Another cool stop on the tour was when we got to see a group of guys attempting surf the waves in the river. Chris was watching to see how they got on their boards, but he decidedly said that they were cheating since they were using the ground to push off from. It was pretty amazing, and I think Chris is now regretting he didn't bring his board. Although, I can't imagine what the fee for having that checked would be!

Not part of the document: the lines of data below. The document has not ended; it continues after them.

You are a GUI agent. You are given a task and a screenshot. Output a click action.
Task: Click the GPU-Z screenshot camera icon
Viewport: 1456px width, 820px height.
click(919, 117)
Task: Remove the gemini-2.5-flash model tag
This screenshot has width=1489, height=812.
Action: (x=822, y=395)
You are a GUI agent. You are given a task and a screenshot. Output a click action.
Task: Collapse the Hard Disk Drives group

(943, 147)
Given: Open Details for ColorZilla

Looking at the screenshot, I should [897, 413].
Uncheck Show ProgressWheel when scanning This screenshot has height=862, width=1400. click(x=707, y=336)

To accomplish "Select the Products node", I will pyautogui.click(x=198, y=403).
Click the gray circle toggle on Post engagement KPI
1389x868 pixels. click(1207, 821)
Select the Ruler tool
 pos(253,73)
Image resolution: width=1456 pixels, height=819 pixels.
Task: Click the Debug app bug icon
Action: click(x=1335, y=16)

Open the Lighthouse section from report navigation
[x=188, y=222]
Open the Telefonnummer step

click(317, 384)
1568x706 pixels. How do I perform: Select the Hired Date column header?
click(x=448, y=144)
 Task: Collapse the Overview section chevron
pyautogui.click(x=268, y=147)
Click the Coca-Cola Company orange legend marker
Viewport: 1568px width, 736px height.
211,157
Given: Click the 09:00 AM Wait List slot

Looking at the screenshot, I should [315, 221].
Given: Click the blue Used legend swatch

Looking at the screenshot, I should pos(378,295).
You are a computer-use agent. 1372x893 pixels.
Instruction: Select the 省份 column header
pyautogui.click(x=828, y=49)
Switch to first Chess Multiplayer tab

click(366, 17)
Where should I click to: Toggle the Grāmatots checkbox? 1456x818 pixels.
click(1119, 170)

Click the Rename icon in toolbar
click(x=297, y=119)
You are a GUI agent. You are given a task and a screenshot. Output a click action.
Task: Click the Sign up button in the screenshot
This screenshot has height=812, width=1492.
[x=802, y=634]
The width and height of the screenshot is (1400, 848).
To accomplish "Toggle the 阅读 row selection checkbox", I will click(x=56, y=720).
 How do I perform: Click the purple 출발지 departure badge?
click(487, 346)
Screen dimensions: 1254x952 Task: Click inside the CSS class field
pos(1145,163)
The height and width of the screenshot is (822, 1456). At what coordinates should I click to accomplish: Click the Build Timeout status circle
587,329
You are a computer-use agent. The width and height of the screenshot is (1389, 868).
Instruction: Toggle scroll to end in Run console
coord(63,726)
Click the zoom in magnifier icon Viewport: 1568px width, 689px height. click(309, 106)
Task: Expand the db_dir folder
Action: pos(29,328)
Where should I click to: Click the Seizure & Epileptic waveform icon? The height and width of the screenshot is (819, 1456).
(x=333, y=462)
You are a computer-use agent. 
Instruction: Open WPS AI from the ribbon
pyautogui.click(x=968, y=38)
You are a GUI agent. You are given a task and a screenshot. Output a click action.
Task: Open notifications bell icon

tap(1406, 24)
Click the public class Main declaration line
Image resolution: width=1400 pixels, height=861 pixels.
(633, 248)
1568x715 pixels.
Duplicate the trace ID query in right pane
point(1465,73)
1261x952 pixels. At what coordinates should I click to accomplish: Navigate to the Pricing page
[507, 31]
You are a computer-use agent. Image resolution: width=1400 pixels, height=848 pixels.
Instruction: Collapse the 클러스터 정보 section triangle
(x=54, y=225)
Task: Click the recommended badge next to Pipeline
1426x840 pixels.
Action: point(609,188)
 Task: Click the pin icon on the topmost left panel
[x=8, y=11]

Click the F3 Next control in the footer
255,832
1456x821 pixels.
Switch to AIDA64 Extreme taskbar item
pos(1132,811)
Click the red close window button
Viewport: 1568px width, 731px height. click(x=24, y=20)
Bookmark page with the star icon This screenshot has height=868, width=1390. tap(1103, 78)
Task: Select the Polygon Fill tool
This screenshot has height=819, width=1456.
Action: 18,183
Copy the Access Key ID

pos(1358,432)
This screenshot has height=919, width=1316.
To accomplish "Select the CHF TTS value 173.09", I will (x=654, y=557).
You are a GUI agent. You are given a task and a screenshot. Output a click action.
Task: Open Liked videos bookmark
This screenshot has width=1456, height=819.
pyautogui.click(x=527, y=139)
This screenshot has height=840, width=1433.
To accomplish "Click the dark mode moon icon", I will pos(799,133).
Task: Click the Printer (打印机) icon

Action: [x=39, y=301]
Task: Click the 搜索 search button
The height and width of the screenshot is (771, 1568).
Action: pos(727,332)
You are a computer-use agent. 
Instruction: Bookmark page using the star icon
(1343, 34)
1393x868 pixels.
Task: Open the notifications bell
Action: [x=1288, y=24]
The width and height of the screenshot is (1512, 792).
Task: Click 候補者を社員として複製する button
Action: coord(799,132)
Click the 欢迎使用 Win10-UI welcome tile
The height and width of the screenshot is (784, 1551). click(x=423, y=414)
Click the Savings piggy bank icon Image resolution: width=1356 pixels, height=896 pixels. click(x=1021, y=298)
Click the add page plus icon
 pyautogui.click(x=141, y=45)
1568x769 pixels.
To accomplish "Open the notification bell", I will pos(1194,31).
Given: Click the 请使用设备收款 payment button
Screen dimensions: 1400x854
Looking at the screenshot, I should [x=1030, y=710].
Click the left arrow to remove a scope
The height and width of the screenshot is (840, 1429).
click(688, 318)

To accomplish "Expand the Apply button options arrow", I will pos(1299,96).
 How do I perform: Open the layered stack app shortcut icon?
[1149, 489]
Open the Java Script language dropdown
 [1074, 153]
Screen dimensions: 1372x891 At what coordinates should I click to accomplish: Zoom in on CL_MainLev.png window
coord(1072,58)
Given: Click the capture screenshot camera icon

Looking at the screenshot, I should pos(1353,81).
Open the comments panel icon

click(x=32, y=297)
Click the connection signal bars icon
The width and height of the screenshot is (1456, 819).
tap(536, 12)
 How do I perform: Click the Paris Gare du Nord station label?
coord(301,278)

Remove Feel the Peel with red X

The highlight of the tour was at the very end when Chris got recognized as being the "ass man." And no it does not mean anything dirty. On every tour they ask someone to volunteer for this role which requires that you stay last in the line of bikes and keep an eye on everyone. Meaning you make sure people don't do anything stupid, and get them out of trouble if they do. Our guide recognized Chris and made the announcement that he had a special reward for him. In Amsterdam, they gave you beer. Here, they gave you a bright blue frisbee that said "Mike's Bike Tours: ASS MAN." Chris loved it and I was laughing hysterically.
After the bike tour we took a stroll down the road near our hotel which ended at the famous Nymphenburg Palace. (And I use the word "stroll" lightly as it was several miles there and back)The palace was extraordinarily huge, however, large sections of it were closed off to the public. This may have been a good thing for us because are feet and legs were extremely sore at this point. The palace originally served as the summer residence for the rulers of Bavaria. The ceilings were adorned with frescoes and everything per usual was lavishly decorated. The palace houses the birth room of King Ludwig II (the crazy one). The gardens are equally impressive and as always there were swans and ducks cruising around the man-made pond.
Having successfully completed another pack full day, we headed back to the hotel where we had our dinner and partook in the drinking of fine beer and more beer.